### The problem
Pull out each line of the listing that contains the string "accomplish", matching case exactly.

(Data records)
-------------------------

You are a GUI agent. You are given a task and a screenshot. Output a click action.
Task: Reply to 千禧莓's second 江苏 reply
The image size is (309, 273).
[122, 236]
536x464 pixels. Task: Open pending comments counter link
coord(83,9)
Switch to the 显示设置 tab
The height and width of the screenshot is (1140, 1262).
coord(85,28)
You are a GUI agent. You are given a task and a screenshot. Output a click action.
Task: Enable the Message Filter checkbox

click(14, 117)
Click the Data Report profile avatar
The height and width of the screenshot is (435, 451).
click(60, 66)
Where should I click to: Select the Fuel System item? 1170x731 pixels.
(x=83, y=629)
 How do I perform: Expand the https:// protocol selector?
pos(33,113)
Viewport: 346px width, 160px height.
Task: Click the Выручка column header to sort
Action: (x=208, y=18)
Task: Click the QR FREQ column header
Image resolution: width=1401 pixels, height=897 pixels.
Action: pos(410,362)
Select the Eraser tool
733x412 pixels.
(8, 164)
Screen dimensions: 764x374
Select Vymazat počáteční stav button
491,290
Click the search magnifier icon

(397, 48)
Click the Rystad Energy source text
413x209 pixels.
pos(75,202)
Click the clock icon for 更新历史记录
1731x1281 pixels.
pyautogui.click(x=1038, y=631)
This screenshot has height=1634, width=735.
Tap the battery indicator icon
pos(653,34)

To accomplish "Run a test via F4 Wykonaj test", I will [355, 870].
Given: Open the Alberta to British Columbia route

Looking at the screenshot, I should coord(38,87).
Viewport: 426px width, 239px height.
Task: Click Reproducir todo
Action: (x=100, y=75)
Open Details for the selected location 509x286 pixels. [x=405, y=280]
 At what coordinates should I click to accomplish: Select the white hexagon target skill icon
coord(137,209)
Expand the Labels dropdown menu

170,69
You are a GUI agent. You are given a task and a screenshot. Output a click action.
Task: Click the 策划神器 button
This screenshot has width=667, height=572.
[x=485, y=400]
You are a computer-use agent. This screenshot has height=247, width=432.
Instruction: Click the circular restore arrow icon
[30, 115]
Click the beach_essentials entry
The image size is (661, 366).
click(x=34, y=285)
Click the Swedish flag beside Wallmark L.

-------------------------

### Expected answer
To accomplish "Run a test via F4 Wykonaj test", I will [355, 870].
 At what coordinates should I click to accomplish: Select the white hexagon target skill icon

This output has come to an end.